Given instruction ->
Please repeat every one of the records below word for word, changing nothing.

--- begin Material provided ---

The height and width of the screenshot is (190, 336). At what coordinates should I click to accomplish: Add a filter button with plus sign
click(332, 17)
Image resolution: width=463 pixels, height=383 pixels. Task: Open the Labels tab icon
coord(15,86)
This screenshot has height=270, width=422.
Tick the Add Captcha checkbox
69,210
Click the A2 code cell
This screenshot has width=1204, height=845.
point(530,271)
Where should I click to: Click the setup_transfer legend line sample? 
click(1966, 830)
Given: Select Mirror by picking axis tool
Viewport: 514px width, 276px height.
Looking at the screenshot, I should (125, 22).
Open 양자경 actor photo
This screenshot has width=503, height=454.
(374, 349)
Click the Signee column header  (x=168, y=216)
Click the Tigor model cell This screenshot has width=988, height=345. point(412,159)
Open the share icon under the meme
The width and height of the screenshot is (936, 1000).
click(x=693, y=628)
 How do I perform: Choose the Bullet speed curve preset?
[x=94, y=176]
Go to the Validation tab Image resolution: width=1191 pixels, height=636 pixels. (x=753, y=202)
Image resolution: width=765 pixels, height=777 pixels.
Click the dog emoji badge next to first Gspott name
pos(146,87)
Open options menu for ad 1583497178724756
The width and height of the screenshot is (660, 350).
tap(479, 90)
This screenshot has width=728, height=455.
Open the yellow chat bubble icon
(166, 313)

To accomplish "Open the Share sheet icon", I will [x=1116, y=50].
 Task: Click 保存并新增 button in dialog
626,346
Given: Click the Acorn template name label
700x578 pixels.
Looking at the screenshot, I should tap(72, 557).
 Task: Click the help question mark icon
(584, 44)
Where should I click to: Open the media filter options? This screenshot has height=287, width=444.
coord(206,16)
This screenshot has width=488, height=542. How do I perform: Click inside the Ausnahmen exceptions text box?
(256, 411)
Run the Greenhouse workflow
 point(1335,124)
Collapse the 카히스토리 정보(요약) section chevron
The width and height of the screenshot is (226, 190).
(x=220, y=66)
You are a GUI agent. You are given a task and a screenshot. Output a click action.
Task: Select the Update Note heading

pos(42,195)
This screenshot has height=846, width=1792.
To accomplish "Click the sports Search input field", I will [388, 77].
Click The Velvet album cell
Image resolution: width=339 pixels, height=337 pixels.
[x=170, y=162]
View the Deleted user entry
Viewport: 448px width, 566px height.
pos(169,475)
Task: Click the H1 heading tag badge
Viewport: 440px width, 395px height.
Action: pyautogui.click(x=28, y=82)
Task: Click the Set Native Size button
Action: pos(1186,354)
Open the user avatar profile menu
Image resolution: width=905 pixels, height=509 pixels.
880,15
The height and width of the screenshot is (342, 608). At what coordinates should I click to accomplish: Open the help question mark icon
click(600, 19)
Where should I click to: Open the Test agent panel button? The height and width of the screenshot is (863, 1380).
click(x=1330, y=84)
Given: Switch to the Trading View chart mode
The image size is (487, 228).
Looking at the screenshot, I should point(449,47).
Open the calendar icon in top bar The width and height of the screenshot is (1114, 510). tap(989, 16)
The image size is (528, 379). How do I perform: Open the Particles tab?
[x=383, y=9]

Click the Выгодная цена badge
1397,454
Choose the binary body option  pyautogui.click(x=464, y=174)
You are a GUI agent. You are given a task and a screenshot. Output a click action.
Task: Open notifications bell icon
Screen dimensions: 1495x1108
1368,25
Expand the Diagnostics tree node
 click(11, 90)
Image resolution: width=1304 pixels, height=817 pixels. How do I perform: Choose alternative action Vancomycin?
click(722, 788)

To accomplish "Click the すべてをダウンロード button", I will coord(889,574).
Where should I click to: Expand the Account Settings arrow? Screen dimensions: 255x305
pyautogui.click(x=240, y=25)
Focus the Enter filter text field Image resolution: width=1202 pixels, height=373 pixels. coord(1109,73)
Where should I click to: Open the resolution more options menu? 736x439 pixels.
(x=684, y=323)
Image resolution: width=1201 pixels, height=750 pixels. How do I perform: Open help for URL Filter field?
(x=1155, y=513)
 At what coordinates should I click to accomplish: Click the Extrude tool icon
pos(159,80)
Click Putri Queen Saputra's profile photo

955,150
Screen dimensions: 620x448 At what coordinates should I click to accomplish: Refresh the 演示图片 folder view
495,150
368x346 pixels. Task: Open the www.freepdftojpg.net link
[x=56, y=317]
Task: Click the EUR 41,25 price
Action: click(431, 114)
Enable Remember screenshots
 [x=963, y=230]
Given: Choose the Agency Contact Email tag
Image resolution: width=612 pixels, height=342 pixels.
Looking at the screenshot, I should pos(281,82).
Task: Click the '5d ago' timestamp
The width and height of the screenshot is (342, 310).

--- end Material provided ---

Answer to the task ->
The height and width of the screenshot is (190, 336). At what coordinates should I click to accomplish: Add a filter button with plus sign
click(332, 17)
Image resolution: width=463 pixels, height=383 pixels. Task: Open the Labels tab icon
coord(15,86)
This screenshot has height=270, width=422.
Tick the Add Captcha checkbox
69,210
Click the A2 code cell
This screenshot has width=1204, height=845.
point(530,271)
Where should I click to: Click the setup_transfer legend line sample? 
click(1966, 830)
Given: Select Mirror by picking axis tool
Viewport: 514px width, 276px height.
Looking at the screenshot, I should (125, 22).
Open 양자경 actor photo
This screenshot has width=503, height=454.
(374, 349)
Click the Signee column header  (x=168, y=216)
Click the Tigor model cell This screenshot has width=988, height=345. point(412,159)
Open the share icon under the meme
The width and height of the screenshot is (936, 1000).
click(x=693, y=628)
 How do I perform: Choose the Bullet speed curve preset?
[x=94, y=176]
Go to the Validation tab Image resolution: width=1191 pixels, height=636 pixels. (x=753, y=202)
Image resolution: width=765 pixels, height=777 pixels.
Click the dog emoji badge next to first Gspott name
pos(146,87)
Open options menu for ad 1583497178724756
The width and height of the screenshot is (660, 350).
tap(479, 90)
This screenshot has width=728, height=455.
Open the yellow chat bubble icon
(166, 313)

To accomplish "Open the Share sheet icon", I will [x=1116, y=50].
 Task: Click 保存并新增 button in dialog
626,346
Given: Click the Acorn template name label
700x578 pixels.
Looking at the screenshot, I should tap(72, 557).
 Task: Click the help question mark icon
(584, 44)
Where should I click to: Open the media filter options? This screenshot has height=287, width=444.
coord(206,16)
This screenshot has width=488, height=542. How do I perform: Click inside the Ausnahmen exceptions text box?
(256, 411)
Run the Greenhouse workflow
 point(1335,124)
Collapse the 카히스토리 정보(요약) section chevron
The width and height of the screenshot is (226, 190).
(x=220, y=66)
You are a GUI agent. You are given a task and a screenshot. Output a click action.
Task: Select the Update Note heading

pos(42,195)
This screenshot has height=846, width=1792.
To accomplish "Click the sports Search input field", I will [388, 77].
Click The Velvet album cell
Image resolution: width=339 pixels, height=337 pixels.
[x=170, y=162]
View the Deleted user entry
Viewport: 448px width, 566px height.
pos(169,475)
Task: Click the H1 heading tag badge
Viewport: 440px width, 395px height.
Action: pyautogui.click(x=28, y=82)
Task: Click the Set Native Size button
Action: pos(1186,354)
Open the user avatar profile menu
Image resolution: width=905 pixels, height=509 pixels.
880,15
The height and width of the screenshot is (342, 608). At what coordinates should I click to accomplish: Open the help question mark icon
click(600, 19)
Where should I click to: Open the Test agent panel button? The height and width of the screenshot is (863, 1380).
click(x=1330, y=84)
Given: Switch to the Trading View chart mode
The image size is (487, 228).
Looking at the screenshot, I should point(449,47).
Open the calendar icon in top bar The width and height of the screenshot is (1114, 510). tap(989, 16)
The image size is (528, 379). How do I perform: Open the Particles tab?
[x=383, y=9]

Click the Выгодная цена badge
1397,454
Choose the binary body option  pyautogui.click(x=464, y=174)
You are a GUI agent. You are given a task and a screenshot. Output a click action.
Task: Open notifications bell icon
Screen dimensions: 1495x1108
1368,25
Expand the Diagnostics tree node
 click(11, 90)
Image resolution: width=1304 pixels, height=817 pixels. How do I perform: Choose alternative action Vancomycin?
click(722, 788)

To accomplish "Click the すべてをダウンロード button", I will coord(889,574).
Where should I click to: Expand the Account Settings arrow? Screen dimensions: 255x305
pyautogui.click(x=240, y=25)
Focus the Enter filter text field Image resolution: width=1202 pixels, height=373 pixels. coord(1109,73)
Where should I click to: Open the resolution more options menu? 736x439 pixels.
(x=684, y=323)
Image resolution: width=1201 pixels, height=750 pixels. How do I perform: Open help for URL Filter field?
(x=1155, y=513)
 At what coordinates should I click to accomplish: Click the Extrude tool icon
pos(159,80)
Click Putri Queen Saputra's profile photo

955,150
Screen dimensions: 620x448 At what coordinates should I click to accomplish: Refresh the 演示图片 folder view
495,150
368x346 pixels. Task: Open the www.freepdftojpg.net link
[x=56, y=317]
Task: Click the EUR 41,25 price
Action: click(431, 114)
Enable Remember screenshots
 [x=963, y=230]
Given: Choose the Agency Contact Email tag
Image resolution: width=612 pixels, height=342 pixels.
Looking at the screenshot, I should pos(281,82).
Task: Click the '5d ago' timestamp
The width and height of the screenshot is (342, 310).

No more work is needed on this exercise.